## EXERCISE INSTRUCTIONS:
Please copy, word for word, the line that contains "Image resolution: width=1024" and every line after it through the end of the records, and nothing more.
++++ PROVIDED ENTRIES
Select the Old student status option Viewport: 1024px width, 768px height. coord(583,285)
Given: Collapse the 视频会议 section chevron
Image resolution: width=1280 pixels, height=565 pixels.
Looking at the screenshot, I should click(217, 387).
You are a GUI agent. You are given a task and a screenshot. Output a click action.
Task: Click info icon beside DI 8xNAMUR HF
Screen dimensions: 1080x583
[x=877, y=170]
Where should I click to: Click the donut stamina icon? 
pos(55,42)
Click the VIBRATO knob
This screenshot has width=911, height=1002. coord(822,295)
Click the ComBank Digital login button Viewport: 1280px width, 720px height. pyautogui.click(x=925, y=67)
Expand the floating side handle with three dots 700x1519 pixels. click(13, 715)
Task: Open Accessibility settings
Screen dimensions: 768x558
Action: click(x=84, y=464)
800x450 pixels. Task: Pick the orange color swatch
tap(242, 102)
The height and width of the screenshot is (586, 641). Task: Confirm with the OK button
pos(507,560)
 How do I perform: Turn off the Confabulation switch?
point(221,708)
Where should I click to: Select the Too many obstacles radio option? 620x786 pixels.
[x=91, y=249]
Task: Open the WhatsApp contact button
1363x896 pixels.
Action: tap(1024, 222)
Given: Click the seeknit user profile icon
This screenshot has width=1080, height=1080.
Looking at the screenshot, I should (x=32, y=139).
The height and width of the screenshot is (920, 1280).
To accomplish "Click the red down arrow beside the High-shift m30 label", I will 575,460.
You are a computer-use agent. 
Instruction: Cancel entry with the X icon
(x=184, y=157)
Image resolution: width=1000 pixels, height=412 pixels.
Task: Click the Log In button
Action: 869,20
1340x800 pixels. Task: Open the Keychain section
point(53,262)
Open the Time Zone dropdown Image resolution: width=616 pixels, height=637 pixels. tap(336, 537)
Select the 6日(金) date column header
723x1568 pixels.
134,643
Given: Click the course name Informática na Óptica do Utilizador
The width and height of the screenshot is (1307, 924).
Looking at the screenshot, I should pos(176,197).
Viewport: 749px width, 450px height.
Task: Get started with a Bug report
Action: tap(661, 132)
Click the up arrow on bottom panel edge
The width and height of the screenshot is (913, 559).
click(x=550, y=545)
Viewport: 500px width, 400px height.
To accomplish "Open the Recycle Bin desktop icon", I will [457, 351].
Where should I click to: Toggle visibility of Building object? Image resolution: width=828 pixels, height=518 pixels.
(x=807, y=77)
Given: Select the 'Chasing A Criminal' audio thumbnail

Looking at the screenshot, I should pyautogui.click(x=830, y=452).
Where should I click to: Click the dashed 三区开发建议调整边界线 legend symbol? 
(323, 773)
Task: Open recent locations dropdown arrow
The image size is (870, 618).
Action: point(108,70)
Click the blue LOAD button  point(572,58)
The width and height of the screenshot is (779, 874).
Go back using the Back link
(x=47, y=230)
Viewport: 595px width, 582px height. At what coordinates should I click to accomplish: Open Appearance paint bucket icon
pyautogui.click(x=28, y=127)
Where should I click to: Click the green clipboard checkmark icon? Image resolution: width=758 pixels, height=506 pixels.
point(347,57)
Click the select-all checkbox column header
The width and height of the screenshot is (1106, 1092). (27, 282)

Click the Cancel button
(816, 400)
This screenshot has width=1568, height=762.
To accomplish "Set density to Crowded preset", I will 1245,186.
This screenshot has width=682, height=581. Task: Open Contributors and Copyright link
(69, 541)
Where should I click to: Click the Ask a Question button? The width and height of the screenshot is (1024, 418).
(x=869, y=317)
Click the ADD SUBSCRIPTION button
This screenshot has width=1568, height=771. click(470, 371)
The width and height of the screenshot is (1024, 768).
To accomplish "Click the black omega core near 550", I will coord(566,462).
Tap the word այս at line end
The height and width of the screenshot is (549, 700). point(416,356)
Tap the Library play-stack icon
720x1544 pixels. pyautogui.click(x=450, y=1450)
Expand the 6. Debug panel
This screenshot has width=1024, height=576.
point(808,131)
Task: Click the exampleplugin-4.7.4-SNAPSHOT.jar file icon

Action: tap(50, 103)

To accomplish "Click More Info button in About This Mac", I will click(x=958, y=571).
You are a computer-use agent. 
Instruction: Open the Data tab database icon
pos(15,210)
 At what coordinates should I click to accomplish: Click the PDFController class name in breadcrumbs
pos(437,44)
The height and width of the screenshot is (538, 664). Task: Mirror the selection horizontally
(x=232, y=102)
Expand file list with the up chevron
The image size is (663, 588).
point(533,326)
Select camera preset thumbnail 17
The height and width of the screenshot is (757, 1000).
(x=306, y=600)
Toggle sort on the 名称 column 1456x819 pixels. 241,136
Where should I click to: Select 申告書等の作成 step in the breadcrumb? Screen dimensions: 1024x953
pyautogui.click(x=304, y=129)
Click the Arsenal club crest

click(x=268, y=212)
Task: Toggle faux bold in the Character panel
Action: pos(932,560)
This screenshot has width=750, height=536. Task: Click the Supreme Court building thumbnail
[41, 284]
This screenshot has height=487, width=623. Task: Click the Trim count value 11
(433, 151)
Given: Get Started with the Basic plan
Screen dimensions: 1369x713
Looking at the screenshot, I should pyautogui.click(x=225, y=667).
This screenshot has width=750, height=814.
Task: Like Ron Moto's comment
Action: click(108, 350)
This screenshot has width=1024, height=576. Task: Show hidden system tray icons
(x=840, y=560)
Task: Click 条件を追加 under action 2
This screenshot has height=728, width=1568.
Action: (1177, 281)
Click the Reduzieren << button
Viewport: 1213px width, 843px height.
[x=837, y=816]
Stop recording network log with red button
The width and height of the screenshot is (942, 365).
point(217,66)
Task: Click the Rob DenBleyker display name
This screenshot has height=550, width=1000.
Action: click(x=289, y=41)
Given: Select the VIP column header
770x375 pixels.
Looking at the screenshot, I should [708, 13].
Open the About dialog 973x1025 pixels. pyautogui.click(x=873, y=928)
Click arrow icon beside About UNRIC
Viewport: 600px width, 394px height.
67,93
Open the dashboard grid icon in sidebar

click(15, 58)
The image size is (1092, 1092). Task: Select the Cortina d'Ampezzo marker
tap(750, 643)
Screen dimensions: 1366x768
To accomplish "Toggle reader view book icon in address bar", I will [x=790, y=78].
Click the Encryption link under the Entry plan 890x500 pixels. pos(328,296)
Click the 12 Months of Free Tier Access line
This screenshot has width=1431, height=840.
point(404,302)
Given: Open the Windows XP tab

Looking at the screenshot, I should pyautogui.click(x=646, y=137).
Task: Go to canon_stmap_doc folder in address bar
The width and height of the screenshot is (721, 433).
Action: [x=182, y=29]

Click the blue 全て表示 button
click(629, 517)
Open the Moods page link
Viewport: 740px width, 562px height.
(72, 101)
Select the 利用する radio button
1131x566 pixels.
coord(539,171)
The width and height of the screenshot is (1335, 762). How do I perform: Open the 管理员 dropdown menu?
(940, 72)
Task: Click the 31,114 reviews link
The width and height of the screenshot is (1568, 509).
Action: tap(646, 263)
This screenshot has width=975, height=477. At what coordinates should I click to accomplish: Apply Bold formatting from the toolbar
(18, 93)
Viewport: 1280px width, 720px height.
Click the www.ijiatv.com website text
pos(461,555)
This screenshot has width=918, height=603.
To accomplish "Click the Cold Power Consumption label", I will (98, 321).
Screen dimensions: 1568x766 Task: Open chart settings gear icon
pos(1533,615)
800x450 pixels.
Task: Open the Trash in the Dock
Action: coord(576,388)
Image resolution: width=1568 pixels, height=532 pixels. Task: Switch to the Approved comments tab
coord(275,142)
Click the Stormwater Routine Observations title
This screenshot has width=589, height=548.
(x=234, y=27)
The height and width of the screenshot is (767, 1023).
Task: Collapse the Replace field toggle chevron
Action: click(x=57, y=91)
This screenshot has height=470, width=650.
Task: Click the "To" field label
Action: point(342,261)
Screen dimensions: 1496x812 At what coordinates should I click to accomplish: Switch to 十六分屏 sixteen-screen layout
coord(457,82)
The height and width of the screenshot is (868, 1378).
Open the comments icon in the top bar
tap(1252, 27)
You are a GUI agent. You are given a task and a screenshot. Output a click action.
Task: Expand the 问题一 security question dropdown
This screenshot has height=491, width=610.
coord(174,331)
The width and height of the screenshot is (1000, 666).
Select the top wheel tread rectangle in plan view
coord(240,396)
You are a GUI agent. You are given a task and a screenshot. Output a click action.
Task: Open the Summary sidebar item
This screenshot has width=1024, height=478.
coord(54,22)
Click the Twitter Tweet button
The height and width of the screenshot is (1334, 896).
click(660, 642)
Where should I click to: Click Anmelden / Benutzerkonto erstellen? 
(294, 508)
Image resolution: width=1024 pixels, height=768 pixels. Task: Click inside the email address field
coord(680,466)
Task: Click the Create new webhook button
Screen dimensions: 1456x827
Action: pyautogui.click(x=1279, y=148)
++++++++
## EXPECTED OUTPUT:
Image resolution: width=1024 pixels, height=768 pixels. Task: Click inside the email address field
coord(680,466)
Task: Click the Create new webhook button
Screen dimensions: 1456x827
Action: pyautogui.click(x=1279, y=148)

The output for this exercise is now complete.